━━━━━ Available data ━━━━━

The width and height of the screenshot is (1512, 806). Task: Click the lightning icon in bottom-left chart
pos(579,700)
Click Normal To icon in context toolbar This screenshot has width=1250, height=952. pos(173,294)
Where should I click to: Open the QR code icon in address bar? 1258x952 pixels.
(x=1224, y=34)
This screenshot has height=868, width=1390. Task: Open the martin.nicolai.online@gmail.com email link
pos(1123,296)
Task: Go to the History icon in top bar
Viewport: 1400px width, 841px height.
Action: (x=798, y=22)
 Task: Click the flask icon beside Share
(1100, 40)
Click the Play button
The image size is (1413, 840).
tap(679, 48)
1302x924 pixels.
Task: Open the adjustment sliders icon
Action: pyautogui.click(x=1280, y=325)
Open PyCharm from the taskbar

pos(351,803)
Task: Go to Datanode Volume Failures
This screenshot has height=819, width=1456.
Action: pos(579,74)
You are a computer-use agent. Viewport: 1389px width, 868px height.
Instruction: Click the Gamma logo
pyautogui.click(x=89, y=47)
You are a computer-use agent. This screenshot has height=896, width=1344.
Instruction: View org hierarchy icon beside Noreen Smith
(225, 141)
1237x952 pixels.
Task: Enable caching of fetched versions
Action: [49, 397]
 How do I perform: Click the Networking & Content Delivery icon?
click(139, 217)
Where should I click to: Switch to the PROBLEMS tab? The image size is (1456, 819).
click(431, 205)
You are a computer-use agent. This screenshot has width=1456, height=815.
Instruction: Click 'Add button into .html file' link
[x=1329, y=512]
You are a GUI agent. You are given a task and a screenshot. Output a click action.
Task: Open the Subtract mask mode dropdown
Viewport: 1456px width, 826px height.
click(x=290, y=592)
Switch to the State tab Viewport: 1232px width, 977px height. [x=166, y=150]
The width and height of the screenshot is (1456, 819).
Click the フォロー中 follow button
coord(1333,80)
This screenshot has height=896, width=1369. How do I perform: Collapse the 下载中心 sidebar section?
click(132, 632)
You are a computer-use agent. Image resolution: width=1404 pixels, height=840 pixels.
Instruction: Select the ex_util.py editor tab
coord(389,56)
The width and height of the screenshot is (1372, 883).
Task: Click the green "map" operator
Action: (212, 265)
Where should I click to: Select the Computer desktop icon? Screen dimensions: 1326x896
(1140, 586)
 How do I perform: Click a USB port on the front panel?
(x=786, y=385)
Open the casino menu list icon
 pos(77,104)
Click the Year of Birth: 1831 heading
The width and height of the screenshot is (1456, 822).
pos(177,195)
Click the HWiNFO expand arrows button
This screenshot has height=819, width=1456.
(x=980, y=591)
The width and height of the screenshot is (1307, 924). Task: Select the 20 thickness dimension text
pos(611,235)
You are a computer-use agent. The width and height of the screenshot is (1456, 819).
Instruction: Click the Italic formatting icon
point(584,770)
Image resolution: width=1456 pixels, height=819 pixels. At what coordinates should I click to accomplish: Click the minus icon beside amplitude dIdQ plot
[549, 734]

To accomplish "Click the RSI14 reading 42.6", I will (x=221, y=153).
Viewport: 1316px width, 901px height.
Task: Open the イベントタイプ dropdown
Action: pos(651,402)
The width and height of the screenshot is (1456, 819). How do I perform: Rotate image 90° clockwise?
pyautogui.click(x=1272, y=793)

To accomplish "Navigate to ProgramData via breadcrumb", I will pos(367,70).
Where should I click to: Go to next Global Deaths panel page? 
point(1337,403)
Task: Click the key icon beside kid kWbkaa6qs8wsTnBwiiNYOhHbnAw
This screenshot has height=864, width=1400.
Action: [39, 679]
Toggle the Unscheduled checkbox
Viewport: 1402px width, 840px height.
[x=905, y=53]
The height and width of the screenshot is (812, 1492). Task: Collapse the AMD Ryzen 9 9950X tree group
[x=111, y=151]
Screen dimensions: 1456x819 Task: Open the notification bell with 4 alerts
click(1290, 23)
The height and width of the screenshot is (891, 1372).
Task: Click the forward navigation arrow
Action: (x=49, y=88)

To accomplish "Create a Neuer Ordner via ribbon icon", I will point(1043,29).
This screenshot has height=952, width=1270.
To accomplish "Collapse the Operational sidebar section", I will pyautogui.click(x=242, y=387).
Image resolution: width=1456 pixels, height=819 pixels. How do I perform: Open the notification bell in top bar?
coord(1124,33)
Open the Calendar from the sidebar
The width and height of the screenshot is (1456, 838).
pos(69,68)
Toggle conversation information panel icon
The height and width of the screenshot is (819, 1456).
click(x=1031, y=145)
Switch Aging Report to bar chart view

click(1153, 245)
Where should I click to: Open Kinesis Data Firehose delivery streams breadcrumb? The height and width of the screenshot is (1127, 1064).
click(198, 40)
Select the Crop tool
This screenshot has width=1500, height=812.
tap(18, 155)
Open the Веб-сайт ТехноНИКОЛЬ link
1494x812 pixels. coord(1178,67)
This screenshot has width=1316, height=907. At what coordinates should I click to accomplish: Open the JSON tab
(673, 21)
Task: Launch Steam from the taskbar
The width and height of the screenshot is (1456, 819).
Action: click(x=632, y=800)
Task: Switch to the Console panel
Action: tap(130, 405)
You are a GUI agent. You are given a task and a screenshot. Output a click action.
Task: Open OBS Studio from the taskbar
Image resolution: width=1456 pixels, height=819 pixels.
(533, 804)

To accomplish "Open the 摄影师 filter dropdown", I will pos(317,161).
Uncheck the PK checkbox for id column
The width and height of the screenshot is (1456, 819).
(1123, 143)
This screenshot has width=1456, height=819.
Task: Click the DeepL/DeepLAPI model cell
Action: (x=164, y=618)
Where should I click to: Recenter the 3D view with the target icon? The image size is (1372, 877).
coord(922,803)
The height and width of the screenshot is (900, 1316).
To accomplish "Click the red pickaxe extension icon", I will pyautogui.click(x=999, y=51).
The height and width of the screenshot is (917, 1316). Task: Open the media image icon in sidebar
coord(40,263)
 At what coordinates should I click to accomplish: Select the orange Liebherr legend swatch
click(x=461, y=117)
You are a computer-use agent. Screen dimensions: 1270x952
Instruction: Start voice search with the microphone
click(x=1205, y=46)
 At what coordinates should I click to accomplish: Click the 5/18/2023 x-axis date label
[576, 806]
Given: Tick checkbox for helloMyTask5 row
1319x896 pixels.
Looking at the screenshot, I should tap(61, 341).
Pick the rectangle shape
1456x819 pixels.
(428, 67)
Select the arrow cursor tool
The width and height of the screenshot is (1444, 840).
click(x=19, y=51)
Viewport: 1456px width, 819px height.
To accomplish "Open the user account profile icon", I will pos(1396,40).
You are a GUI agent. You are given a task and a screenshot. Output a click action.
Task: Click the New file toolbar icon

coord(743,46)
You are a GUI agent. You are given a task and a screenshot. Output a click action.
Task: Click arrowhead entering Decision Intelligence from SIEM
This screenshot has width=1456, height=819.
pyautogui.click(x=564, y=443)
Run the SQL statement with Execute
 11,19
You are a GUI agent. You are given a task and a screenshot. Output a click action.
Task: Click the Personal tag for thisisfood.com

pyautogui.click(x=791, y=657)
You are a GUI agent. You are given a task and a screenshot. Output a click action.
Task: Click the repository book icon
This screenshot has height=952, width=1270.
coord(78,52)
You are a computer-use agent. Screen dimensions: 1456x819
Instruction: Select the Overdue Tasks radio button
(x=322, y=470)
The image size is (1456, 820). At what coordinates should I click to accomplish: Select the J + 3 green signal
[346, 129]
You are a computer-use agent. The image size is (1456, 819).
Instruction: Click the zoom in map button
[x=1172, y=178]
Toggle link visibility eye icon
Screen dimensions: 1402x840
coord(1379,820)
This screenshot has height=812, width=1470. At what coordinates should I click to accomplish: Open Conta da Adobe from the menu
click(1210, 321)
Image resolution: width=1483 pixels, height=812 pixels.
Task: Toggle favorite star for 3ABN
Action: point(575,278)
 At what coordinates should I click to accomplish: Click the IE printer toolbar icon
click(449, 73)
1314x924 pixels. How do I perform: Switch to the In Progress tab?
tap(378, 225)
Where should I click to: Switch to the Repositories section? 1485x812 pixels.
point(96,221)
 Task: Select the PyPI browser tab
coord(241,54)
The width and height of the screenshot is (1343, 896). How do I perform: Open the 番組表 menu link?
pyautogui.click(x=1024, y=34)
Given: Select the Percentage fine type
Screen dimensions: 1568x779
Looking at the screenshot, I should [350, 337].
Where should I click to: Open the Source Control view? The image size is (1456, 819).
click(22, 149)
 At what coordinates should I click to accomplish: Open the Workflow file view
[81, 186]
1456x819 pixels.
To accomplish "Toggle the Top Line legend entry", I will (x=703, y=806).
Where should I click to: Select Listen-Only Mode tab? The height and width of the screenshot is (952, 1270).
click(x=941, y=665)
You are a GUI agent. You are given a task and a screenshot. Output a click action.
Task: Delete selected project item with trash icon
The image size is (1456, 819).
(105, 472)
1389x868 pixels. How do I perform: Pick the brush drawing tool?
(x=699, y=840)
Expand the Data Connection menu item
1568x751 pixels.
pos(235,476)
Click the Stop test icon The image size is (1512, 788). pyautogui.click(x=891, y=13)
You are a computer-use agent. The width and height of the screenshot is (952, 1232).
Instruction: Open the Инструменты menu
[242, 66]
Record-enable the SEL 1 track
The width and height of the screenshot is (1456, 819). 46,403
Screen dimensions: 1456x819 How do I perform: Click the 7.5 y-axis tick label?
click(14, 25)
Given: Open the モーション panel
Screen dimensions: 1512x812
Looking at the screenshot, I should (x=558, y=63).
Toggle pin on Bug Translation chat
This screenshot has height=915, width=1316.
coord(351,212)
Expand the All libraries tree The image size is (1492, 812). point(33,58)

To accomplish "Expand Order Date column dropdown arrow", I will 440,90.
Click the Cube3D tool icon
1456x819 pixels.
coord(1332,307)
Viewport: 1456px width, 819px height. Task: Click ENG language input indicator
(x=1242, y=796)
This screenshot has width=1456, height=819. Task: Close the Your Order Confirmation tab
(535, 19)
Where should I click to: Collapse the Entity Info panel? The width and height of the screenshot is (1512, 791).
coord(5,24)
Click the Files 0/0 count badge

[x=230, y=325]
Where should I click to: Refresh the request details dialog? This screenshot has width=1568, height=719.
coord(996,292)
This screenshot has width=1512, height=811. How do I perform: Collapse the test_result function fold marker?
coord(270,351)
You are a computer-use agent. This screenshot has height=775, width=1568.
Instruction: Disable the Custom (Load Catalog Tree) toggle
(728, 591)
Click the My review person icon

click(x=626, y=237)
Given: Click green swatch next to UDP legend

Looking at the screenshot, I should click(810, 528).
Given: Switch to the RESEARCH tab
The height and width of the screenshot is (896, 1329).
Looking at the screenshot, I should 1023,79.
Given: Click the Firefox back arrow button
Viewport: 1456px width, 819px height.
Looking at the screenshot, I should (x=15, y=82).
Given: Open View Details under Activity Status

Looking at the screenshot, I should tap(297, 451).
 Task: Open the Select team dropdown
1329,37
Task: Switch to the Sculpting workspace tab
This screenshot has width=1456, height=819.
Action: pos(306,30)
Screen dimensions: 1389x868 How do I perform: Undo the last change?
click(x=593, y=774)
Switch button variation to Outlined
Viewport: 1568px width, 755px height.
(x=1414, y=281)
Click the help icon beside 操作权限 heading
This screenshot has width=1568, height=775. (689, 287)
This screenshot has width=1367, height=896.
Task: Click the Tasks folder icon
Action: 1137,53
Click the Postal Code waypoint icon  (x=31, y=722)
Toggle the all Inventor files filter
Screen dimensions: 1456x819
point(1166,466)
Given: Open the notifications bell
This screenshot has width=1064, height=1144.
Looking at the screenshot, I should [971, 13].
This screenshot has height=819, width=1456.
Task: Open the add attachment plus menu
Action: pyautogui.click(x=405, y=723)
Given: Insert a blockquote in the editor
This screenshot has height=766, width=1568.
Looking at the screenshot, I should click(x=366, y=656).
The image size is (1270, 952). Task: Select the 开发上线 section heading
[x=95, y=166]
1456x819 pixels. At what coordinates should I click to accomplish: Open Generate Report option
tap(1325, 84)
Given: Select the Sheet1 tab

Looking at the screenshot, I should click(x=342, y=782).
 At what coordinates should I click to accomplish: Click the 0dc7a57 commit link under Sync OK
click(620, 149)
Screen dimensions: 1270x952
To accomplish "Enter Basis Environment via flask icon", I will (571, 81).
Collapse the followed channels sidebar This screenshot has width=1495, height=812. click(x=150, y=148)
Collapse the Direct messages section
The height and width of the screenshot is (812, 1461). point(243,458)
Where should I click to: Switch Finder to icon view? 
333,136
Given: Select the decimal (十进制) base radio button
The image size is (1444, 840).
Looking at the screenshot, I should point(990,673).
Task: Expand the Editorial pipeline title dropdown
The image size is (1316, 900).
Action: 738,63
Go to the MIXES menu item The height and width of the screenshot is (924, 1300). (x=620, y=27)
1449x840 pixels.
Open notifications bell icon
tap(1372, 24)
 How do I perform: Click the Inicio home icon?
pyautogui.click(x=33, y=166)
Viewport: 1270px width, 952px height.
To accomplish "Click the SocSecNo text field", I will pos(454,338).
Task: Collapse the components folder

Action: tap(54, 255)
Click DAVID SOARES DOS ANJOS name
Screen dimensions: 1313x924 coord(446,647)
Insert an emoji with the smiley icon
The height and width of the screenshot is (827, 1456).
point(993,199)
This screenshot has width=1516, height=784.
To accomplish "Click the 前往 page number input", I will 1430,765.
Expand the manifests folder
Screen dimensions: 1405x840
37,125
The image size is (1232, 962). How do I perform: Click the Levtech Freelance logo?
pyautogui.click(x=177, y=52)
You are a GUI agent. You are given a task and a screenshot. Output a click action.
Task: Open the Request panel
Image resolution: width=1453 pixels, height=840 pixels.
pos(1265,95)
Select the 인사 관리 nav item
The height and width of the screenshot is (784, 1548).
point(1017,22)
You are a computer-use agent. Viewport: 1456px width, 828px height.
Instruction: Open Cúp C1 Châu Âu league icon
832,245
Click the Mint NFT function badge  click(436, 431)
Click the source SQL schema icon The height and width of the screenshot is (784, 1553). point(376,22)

━━━━━

Exercise: State how many lines of the entries include the word "checkbox", giving that number by itself.

Exercise response: 3